■ Collected data entries ■
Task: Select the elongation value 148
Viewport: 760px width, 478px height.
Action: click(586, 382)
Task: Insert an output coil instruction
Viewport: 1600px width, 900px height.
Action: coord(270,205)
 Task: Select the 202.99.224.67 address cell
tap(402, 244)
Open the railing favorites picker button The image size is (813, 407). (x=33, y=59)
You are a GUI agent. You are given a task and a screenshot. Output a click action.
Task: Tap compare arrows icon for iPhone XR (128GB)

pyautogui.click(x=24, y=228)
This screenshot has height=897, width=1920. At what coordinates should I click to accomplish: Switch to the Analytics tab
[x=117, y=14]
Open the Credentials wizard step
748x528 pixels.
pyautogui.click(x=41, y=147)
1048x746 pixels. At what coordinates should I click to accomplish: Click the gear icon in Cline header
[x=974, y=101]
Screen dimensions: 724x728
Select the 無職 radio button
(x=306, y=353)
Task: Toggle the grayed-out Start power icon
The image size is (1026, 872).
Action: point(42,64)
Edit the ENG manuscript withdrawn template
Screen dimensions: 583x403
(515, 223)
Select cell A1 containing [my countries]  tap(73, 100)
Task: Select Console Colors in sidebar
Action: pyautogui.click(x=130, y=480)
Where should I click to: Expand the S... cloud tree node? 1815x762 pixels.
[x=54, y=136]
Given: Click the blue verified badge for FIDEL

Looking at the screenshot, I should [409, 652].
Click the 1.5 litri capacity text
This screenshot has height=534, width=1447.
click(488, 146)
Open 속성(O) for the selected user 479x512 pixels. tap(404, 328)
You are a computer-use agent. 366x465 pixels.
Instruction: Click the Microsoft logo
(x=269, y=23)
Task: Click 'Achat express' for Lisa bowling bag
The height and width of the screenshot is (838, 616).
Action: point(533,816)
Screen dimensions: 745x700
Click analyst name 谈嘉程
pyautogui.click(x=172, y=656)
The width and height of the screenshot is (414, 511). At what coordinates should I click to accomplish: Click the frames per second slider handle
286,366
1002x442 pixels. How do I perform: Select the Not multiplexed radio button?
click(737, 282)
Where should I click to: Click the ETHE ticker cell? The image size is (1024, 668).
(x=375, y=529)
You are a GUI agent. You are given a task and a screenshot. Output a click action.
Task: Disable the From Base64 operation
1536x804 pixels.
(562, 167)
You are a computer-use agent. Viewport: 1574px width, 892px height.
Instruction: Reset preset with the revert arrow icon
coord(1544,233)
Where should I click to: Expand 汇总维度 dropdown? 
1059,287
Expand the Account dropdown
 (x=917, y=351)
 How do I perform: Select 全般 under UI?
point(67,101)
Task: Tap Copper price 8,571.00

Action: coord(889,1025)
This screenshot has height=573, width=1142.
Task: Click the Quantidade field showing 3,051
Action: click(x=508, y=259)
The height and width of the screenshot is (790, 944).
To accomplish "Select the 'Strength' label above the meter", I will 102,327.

■ WHAT IS NEEDED ■
Copy each line above that contains the word "agent".

■ TASK SOLUTION ■
You are a GUI agent. You are given a task and a screenshot. Output a click action.
You are a computer-use agent. 366x465 pixels.
You are a GUI agent. You are given a task and a screenshot. Output a click action.
You are a computer-use agent. Viewport: 1574px width, 892px height.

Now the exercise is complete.